His ends, of course.
He insists his actions “saved thousands of lives,” suggesting individual Kentuckians left to deal with the coronavirus using their ends – making decisions based on what’s best for their families and businesses – would have utterly failed to protect their fellow citizens.
That’s not the Kentucky I know.
Also, ignoring legislative leaders before using such massive power isn’t in the Kentucky Constitution and law I know.
During oral arguments at the Kentucky Supreme Court regarding the legality of Beshear’s actions, Solicitor General Chad Meredith noted the need for balance.
“Is the governor powerless to address COVID-19? No,” Meredith said. “Does that mean he can do whatever he wants? No.”
It would be wrong to deny Kentucky’s governor the ability to take decisive action during an emergency.
It’s far more dangerous, however, to leave undefined the length, breadth and depth of such all-encompassing powers.
The fact that Beshear failed to reach out and work with legislators, who, by virtue of their geographic diversity and various districts, are closer to the commonwealth’s citizenry and therefore have a much-better understanding of both needed policies as well as consequences of the governor’s crackdown, should send more than one red flag scurrying up the Supreme Court’s flagpole of constitutional concern.
Our representative republic rests upon a Constitution which insists on shared power between three branches.
Kentucky’s founders understood that even with the best of intentions, flawed men and women – which we all are – need the restraint and accountability offered by constitutional requirements to share, check and balance that political power.
Yet Beshear has for most of this year reserved much of the commonwealth’s legislative, legal and executive control unto himself while branding those who even question this consolidation of clout as “reckless” or – as he labeled Attorney General Daniel Cameron – “irresponsible.”
Former Gov. Matt Bevin’s abuse of the chief executive’s pardoning authority offers another reminder of the need to restrain power given to any one individual.
Again, it’s not about intentions – Beshear’s or Bevin’s. It’s about the consequences of their actions.
“One of the great mistakes is to judge policies and programs by their intentions rather than their results,” said the late Nobel laureate Milton Friedman.
It certainly would be a “great” blunder for lawmakers to allow the upcoming General Assembly session to scuttle by without balancing the obvious need for a governor to take decisive action during emergencies with limitations ensuring Kentucky doesn’t end up with one politician making critical decisions resulting in lengthy and lifetime impacts on 4.5 million of his fellow citizens.

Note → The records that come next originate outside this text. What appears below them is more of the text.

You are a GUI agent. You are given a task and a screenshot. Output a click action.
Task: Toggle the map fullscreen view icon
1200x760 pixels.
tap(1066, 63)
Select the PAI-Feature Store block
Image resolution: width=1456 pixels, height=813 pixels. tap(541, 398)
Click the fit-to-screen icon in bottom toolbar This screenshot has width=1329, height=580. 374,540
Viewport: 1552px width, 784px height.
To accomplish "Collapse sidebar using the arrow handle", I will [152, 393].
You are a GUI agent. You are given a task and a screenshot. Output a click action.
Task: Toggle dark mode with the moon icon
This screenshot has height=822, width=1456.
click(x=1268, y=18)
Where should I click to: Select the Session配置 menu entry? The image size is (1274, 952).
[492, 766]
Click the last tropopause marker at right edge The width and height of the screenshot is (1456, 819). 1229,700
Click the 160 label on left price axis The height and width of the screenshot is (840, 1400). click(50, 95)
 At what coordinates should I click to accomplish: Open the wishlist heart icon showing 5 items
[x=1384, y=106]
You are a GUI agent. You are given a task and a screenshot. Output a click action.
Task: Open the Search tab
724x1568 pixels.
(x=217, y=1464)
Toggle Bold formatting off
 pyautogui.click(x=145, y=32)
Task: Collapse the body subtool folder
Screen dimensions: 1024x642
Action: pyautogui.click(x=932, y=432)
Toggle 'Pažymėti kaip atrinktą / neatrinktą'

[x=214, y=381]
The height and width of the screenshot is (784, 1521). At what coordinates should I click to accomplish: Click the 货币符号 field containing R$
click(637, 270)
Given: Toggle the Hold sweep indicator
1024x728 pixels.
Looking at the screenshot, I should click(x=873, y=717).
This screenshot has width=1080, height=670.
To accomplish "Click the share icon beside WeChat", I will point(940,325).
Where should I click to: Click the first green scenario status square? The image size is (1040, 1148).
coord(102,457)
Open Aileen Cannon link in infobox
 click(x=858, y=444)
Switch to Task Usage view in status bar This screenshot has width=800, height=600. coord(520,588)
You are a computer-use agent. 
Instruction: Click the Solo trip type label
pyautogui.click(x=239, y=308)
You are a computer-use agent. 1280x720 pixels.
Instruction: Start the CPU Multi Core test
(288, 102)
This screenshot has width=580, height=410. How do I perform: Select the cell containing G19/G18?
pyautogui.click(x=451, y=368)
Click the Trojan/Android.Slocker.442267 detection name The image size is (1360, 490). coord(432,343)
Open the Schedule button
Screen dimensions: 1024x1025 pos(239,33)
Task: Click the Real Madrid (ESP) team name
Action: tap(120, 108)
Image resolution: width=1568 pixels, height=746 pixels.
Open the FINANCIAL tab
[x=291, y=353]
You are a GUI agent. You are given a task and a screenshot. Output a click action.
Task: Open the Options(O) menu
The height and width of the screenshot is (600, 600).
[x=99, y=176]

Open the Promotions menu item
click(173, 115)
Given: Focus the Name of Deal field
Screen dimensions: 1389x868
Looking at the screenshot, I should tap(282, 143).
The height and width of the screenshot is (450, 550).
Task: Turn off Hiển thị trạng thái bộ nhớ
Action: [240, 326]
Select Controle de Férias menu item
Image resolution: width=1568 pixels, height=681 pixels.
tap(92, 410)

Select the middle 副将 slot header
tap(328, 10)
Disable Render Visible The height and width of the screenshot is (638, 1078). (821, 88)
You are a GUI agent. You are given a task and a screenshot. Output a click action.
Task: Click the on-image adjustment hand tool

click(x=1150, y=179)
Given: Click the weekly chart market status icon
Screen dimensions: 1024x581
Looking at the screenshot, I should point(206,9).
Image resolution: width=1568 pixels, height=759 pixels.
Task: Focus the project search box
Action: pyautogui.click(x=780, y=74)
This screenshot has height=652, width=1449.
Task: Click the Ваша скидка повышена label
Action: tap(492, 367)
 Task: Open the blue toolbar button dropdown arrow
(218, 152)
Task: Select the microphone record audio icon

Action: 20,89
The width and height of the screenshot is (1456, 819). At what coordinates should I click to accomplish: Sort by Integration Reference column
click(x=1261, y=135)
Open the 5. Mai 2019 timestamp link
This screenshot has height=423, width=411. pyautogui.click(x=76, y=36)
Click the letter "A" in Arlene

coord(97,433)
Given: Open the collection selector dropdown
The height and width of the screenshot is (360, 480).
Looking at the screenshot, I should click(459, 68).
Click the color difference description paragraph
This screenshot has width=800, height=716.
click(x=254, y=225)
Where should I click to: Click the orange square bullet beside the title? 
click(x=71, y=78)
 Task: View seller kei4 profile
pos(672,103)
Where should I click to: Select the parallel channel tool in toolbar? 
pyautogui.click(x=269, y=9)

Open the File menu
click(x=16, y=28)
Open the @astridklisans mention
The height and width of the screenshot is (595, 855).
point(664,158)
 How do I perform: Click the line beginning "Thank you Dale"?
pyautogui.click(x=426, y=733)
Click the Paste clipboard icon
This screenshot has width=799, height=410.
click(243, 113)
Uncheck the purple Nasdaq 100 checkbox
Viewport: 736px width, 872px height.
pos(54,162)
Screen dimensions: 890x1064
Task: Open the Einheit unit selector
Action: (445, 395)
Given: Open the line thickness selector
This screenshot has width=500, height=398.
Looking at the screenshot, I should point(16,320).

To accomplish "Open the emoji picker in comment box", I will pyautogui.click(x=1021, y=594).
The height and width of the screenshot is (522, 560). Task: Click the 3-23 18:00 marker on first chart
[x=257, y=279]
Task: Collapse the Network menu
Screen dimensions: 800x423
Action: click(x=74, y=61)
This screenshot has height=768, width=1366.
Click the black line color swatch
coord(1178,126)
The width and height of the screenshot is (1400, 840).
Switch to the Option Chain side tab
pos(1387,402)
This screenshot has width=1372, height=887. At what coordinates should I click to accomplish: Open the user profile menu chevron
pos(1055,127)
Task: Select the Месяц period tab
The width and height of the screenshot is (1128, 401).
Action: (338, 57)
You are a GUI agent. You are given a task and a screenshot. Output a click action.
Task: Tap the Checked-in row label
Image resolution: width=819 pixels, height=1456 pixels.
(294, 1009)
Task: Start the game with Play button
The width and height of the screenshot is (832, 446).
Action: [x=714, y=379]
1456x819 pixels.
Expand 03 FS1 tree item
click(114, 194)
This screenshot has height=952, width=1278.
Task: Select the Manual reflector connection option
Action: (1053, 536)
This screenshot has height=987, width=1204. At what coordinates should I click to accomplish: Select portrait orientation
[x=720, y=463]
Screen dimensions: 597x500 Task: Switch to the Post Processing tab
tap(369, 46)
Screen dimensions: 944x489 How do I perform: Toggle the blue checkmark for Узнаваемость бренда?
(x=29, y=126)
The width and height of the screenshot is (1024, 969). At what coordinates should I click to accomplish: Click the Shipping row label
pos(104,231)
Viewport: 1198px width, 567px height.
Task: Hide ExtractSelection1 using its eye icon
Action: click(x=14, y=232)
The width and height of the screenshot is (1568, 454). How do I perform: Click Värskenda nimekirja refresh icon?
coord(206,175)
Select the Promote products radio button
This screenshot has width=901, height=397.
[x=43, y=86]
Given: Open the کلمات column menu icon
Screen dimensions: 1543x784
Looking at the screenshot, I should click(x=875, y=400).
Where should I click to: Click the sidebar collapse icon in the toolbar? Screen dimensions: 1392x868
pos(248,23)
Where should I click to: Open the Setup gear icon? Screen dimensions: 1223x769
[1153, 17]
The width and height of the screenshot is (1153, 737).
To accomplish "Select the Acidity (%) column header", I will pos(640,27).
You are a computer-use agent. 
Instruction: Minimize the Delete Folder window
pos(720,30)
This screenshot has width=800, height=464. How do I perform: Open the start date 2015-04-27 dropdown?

It would also be a serious error in judgment for Supreme Court justices not to carefully consider how their counterparts in Michigan were concerned enough about the tipping of the equilibrium of authority away from the legislative to the executive branch to step in and declare unconstitutional a 1945 law used by Gov. Gretchen Whitmer to overstep her temporary emergency clout.
It also would be a misstep for them not to engage and protect the integrity of the commonwealth’s constitution and its balance of power, which is designed and intended to protect Kentuckians in both pandemics and prosperity.